### [PROBLEM TO WORK ON]
Which lines in the data below contain the word "comment"? Pull each of them out.

Extracted data entries:
────────

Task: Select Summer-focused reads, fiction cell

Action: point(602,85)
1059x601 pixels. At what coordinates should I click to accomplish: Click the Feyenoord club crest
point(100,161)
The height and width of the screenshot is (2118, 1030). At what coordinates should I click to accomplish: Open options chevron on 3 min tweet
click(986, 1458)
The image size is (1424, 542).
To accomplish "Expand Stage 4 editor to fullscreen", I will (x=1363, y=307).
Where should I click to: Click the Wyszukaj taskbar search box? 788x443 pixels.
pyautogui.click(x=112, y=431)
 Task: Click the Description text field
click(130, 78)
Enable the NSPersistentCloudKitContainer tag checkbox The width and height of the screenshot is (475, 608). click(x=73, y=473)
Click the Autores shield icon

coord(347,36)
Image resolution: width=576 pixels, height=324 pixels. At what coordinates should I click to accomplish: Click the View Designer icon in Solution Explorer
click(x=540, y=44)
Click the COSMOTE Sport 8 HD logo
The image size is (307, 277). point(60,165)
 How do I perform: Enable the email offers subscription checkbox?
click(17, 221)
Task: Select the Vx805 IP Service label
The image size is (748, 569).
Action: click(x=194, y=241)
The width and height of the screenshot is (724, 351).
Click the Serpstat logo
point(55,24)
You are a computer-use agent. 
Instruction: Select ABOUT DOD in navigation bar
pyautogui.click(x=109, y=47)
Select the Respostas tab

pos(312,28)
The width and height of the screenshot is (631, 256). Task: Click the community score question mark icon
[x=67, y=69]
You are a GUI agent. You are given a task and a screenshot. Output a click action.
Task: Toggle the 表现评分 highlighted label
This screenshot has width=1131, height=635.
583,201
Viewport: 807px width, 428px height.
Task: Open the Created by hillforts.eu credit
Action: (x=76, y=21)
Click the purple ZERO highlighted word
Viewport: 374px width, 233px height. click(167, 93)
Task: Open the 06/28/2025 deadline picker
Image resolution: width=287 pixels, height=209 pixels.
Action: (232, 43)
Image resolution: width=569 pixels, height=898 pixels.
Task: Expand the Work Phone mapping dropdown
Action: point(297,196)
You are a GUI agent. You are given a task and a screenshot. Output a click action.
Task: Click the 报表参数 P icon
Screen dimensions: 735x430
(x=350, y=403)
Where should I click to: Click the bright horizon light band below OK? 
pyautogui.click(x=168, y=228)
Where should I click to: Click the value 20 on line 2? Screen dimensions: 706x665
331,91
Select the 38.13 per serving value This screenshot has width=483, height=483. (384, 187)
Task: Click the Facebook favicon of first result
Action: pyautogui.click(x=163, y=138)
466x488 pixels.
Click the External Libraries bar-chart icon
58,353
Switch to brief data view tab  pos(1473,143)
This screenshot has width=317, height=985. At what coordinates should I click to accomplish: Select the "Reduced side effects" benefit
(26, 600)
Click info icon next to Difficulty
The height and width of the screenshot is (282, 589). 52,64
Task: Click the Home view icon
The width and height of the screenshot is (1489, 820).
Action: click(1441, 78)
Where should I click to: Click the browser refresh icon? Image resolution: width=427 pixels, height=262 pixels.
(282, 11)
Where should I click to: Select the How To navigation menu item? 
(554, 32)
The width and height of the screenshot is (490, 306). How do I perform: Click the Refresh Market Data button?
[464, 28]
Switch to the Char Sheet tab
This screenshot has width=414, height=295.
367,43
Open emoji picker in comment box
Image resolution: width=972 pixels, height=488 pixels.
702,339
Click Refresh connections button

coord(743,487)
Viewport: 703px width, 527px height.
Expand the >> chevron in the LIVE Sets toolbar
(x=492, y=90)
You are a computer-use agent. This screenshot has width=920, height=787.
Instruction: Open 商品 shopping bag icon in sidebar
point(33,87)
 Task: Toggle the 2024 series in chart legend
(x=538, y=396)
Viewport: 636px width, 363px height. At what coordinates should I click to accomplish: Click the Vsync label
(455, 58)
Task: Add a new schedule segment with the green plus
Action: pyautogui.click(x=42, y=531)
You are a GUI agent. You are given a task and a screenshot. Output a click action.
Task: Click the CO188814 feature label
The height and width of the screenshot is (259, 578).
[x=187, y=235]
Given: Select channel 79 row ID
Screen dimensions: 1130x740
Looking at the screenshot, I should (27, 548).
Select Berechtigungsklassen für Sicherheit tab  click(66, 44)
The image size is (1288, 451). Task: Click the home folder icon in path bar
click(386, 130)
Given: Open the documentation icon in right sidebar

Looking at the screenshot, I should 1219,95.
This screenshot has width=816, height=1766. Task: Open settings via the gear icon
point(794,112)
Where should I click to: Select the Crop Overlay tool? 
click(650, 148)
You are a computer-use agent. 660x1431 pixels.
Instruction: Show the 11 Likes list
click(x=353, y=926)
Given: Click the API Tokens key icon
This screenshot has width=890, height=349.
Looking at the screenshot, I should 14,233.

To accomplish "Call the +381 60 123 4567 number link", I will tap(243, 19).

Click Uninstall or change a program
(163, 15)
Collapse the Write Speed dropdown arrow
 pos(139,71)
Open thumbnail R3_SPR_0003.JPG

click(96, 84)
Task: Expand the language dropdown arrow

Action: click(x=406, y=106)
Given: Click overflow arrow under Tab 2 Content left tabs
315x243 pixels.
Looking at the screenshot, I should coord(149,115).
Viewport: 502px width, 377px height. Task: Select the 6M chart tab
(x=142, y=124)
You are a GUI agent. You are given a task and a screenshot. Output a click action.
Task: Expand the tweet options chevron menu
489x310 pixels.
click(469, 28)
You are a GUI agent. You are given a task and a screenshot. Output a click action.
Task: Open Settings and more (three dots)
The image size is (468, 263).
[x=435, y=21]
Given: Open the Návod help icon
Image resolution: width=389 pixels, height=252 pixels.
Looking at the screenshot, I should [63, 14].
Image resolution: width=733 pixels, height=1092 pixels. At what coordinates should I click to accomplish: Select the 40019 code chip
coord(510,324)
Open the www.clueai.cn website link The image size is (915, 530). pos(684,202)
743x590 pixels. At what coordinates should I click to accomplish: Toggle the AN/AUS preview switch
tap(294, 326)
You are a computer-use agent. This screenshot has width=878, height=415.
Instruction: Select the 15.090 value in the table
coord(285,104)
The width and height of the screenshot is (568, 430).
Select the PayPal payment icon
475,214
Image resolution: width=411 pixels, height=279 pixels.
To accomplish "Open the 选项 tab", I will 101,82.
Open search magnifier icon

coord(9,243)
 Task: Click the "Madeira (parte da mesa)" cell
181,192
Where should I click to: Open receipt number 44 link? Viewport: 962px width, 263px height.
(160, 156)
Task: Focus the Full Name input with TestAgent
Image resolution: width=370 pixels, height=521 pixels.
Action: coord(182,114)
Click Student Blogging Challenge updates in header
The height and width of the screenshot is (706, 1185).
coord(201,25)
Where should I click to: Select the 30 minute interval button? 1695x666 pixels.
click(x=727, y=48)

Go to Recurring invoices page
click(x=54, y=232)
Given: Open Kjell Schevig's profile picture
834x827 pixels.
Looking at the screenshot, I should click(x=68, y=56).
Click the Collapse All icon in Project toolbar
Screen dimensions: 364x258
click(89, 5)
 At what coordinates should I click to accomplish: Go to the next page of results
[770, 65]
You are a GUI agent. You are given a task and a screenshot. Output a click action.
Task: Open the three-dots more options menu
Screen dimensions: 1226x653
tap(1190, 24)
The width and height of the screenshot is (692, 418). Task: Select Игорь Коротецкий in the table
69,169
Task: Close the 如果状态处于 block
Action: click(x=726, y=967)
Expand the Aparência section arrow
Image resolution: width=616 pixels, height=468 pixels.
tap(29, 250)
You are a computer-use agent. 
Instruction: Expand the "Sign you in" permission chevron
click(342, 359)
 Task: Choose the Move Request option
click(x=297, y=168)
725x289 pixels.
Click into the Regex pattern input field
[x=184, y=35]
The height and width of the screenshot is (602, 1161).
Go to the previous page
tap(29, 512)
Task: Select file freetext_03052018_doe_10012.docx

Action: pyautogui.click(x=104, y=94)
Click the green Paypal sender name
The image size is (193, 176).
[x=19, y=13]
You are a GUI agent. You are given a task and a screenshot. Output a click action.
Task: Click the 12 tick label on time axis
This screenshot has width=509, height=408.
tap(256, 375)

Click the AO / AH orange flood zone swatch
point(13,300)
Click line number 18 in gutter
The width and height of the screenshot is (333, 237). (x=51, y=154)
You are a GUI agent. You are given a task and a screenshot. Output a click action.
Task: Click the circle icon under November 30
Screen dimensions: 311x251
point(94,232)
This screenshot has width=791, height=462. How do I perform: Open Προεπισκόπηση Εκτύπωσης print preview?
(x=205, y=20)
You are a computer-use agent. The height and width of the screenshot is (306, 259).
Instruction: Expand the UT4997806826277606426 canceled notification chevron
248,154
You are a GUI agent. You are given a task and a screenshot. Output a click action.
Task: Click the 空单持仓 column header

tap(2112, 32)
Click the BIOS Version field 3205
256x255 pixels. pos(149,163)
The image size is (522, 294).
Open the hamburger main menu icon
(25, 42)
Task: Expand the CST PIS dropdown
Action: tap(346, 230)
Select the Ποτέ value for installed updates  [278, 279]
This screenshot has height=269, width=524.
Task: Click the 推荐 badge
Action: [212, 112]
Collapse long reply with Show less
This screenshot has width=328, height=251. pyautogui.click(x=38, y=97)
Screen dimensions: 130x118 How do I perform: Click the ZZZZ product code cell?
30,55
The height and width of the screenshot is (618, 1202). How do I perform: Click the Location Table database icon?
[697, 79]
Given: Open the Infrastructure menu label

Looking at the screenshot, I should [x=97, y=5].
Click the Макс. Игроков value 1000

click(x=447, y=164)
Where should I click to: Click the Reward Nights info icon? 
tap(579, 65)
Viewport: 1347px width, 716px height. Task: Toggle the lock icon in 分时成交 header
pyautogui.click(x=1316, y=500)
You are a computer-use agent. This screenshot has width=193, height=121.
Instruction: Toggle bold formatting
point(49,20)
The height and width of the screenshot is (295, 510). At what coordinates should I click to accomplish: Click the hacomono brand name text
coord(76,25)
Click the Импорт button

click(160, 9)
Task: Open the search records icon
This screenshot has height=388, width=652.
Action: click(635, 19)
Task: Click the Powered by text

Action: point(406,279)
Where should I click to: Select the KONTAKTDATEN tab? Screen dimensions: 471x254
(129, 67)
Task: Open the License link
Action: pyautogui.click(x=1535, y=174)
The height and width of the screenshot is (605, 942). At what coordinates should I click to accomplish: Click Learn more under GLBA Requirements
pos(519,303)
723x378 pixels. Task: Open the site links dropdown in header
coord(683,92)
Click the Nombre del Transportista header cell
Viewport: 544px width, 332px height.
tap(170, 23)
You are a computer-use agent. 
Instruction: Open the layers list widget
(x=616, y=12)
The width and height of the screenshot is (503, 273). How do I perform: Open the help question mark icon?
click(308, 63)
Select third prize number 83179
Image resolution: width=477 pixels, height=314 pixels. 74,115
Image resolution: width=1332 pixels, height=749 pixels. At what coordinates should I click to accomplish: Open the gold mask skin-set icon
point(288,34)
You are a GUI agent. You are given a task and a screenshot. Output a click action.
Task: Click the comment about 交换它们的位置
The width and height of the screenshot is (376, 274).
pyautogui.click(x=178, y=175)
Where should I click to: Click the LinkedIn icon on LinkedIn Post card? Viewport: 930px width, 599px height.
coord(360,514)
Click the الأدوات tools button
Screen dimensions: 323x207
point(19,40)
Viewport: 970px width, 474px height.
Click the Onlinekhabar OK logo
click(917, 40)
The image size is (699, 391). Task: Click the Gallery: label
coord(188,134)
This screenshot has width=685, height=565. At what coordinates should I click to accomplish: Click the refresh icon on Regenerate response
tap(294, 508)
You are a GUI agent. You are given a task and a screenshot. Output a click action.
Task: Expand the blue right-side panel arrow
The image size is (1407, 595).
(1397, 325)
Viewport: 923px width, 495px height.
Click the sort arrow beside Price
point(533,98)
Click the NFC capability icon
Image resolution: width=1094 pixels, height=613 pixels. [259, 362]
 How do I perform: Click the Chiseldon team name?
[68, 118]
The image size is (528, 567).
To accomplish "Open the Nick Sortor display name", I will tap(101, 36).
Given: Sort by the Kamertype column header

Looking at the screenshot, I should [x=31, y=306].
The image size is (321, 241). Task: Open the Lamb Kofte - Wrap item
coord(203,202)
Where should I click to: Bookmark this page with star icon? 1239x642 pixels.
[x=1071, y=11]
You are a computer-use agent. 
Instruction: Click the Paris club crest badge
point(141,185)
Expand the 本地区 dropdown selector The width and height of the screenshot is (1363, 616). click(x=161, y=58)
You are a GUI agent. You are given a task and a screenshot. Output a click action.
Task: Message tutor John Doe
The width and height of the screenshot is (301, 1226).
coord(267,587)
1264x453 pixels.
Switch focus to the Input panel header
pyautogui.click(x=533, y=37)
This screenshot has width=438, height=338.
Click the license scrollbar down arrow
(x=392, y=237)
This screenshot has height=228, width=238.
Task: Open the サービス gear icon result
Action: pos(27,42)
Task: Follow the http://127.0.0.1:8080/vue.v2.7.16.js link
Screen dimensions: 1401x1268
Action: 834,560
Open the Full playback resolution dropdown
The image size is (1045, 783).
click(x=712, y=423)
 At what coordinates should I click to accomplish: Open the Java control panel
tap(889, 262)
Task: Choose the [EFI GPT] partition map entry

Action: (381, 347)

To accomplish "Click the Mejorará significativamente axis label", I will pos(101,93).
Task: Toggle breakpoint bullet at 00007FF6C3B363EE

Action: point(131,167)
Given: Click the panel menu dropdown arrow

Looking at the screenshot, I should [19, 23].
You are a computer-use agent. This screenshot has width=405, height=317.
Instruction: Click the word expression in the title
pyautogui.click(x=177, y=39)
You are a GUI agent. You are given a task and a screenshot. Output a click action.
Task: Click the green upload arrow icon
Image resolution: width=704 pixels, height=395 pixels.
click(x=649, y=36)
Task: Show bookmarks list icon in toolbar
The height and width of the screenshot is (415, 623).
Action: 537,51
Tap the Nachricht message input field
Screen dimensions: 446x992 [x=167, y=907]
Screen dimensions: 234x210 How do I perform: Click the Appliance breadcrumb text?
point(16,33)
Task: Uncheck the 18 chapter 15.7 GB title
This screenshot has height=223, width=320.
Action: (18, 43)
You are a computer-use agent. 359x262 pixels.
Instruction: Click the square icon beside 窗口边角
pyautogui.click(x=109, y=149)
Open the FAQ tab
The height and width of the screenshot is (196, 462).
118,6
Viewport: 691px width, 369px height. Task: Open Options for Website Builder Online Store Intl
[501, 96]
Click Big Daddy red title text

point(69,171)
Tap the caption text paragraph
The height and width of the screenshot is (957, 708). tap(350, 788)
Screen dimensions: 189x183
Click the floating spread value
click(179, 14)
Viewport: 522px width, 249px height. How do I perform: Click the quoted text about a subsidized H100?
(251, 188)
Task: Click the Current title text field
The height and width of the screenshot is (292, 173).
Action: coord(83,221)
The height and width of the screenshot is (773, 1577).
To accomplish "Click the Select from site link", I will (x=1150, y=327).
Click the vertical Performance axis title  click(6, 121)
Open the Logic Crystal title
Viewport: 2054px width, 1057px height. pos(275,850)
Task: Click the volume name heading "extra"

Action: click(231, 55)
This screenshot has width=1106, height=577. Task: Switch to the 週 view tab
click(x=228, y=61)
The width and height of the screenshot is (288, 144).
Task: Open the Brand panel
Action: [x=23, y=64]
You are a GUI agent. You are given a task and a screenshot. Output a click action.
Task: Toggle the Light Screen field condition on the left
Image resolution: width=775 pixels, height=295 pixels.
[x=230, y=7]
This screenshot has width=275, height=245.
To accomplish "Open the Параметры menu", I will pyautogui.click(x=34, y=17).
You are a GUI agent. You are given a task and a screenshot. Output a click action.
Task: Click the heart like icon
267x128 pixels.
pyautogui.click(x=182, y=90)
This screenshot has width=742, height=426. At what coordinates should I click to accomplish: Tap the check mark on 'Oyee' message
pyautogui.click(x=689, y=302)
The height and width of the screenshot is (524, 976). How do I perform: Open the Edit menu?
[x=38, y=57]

────────

### [WRITTEN SOLUTION]
Open emoji picker in comment box
Task: Click the comment about 交换它们的位置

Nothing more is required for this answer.